*Supplied information*:

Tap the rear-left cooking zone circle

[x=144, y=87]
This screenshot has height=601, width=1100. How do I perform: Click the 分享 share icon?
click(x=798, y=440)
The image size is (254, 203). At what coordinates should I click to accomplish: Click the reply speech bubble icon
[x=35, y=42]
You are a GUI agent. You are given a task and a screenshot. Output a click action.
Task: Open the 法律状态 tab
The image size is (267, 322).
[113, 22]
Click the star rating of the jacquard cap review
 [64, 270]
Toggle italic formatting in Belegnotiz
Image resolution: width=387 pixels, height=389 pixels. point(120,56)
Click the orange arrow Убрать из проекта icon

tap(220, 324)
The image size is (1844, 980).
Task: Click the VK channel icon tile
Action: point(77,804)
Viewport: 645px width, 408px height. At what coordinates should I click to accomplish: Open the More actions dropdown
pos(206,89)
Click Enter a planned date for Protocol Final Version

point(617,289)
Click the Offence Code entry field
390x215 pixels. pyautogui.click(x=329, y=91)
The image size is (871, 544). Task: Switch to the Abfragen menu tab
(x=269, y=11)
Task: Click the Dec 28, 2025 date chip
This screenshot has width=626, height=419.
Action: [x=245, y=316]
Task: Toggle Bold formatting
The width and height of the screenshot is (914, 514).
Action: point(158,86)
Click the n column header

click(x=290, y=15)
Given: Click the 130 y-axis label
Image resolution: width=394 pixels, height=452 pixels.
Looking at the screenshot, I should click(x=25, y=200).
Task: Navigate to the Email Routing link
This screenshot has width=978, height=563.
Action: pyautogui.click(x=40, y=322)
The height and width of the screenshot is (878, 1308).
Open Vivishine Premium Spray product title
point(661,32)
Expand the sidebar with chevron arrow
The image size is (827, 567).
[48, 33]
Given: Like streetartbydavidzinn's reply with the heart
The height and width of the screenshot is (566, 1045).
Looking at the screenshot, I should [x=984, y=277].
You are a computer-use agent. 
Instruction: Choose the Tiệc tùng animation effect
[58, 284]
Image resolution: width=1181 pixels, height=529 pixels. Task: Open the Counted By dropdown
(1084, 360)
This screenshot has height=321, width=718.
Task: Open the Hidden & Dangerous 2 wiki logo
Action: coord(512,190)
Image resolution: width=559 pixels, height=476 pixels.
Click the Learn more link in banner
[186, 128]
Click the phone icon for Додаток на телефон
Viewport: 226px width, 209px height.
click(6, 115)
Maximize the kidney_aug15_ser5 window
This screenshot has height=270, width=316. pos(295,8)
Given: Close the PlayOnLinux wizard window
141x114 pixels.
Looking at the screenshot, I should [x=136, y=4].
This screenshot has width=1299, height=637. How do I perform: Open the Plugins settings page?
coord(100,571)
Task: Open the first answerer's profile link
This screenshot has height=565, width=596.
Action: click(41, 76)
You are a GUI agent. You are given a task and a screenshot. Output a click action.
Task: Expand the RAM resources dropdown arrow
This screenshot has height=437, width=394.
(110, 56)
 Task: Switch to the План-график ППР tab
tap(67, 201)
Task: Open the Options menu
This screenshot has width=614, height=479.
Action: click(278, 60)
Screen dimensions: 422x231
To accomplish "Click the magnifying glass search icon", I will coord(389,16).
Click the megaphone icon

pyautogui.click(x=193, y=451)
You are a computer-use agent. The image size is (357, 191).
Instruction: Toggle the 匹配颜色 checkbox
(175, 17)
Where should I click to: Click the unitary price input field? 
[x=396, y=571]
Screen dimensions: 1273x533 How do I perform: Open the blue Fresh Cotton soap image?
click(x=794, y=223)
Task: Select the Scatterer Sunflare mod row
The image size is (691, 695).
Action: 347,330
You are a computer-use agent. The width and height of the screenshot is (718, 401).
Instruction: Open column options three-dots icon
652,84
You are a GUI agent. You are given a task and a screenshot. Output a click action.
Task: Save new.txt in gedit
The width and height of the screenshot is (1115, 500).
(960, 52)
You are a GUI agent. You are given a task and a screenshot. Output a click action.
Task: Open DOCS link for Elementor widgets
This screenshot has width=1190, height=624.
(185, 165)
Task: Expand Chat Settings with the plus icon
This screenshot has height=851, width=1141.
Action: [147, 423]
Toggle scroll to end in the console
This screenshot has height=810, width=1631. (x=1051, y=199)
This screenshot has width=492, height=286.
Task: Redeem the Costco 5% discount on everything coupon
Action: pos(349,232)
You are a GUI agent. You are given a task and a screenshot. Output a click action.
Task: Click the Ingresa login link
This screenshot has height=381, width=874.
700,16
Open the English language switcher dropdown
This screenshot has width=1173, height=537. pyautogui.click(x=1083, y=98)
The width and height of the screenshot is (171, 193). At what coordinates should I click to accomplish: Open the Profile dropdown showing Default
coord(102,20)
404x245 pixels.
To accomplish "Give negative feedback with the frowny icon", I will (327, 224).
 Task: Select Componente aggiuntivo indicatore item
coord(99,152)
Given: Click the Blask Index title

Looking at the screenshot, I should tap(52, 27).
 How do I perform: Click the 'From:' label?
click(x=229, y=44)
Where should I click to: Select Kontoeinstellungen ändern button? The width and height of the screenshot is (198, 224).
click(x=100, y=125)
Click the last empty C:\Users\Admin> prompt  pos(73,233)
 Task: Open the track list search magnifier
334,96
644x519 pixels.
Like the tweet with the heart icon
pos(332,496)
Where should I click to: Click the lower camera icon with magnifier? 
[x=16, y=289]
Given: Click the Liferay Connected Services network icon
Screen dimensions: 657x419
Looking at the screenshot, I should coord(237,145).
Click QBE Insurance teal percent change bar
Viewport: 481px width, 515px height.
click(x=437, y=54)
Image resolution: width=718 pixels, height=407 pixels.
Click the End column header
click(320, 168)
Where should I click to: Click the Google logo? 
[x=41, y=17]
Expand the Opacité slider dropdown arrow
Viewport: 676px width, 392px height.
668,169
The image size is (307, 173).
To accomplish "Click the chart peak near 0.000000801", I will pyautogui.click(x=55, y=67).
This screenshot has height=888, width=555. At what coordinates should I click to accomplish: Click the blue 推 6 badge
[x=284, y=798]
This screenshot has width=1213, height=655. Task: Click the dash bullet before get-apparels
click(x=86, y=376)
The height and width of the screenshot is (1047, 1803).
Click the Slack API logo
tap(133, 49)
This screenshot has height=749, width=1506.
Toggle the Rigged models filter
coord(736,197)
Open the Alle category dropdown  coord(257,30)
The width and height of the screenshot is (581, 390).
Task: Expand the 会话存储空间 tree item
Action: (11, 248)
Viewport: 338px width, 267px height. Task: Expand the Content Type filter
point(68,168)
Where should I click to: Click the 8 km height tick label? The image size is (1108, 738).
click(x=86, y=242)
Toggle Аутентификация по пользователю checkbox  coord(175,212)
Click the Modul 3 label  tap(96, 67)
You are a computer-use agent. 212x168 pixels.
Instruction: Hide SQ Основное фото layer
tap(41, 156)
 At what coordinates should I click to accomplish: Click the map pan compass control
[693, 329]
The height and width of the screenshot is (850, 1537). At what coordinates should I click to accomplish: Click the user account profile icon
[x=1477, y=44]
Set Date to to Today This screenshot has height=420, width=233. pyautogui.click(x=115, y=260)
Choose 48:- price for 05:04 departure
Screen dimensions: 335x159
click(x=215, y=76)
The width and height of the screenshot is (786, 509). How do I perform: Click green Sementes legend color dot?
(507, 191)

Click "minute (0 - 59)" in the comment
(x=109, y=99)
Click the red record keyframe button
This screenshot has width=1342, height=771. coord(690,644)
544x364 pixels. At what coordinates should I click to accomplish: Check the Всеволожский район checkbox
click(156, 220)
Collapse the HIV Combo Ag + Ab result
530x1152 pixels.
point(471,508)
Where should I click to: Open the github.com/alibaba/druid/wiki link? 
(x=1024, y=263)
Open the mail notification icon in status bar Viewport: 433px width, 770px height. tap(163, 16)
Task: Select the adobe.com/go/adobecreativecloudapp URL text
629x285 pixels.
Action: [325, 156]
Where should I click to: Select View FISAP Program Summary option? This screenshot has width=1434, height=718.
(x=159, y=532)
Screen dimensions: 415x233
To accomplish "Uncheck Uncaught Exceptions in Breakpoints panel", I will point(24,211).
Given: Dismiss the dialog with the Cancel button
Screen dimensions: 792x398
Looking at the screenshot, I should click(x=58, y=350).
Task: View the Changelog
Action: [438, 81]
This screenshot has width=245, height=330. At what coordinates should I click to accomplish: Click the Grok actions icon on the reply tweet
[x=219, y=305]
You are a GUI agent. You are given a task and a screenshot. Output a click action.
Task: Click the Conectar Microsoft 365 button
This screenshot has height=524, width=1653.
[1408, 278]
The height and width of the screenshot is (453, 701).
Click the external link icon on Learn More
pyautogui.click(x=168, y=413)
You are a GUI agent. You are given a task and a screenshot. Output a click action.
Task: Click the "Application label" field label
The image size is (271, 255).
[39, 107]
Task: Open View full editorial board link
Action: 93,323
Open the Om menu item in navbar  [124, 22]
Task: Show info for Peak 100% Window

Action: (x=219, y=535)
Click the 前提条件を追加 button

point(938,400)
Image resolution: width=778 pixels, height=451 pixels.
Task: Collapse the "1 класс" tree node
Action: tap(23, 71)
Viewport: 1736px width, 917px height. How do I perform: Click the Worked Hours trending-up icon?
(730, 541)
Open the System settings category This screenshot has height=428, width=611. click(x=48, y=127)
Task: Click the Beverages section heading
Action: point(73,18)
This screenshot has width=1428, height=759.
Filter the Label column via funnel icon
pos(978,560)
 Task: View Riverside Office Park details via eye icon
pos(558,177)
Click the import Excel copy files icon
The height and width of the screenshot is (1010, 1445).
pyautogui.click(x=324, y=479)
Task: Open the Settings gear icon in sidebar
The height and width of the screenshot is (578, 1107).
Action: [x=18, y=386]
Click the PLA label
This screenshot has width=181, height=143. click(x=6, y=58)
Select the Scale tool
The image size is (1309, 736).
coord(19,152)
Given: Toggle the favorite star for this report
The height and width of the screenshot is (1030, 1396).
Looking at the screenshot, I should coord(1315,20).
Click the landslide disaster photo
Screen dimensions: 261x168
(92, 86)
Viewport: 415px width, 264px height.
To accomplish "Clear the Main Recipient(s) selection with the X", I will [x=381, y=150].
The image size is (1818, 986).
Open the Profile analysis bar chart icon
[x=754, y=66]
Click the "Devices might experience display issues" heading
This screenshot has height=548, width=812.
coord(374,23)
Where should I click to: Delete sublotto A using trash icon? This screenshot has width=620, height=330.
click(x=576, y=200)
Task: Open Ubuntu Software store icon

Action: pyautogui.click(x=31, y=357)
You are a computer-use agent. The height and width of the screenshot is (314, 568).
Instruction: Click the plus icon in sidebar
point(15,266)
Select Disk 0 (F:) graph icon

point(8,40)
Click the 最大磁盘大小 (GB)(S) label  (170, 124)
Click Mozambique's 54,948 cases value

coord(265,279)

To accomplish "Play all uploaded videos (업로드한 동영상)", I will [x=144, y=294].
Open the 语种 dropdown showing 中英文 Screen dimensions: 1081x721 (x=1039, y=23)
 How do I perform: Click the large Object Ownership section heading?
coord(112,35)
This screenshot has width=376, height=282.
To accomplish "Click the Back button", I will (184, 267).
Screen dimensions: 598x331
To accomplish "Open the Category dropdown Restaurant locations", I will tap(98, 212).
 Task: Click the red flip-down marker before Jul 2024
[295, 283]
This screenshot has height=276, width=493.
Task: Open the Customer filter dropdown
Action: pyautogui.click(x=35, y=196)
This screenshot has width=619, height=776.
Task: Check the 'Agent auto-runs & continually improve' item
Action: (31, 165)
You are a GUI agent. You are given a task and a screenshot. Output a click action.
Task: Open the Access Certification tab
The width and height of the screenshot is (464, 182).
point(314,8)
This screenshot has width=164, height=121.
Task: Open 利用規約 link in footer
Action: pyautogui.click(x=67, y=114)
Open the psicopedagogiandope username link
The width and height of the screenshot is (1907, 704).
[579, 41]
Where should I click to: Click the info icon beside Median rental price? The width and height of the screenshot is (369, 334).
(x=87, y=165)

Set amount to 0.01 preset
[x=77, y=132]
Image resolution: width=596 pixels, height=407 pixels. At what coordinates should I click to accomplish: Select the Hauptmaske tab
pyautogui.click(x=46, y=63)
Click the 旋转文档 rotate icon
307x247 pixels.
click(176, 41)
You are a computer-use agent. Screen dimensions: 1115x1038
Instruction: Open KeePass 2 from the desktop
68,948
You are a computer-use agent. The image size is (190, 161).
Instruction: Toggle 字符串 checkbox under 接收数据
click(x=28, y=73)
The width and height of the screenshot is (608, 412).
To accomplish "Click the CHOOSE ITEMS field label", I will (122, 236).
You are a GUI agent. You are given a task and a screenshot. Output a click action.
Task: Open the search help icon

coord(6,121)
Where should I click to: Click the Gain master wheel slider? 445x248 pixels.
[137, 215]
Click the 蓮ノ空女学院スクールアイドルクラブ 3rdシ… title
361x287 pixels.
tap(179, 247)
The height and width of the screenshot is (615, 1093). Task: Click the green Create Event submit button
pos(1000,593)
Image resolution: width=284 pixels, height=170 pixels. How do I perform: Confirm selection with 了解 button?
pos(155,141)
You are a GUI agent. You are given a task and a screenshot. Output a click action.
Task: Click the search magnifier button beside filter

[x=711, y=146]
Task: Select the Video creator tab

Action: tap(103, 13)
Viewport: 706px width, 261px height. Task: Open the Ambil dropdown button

*Description of the task*: Identify and copy every line of the records that contains the word "actions".

*Solution below*:
Viewport: 645px width, 408px height. At what coordinates should I click to accomplish: Open the More actions dropdown
This screenshot has width=245, height=330. At what coordinates should I click to accomplish: Click the Grok actions icon on the reply tweet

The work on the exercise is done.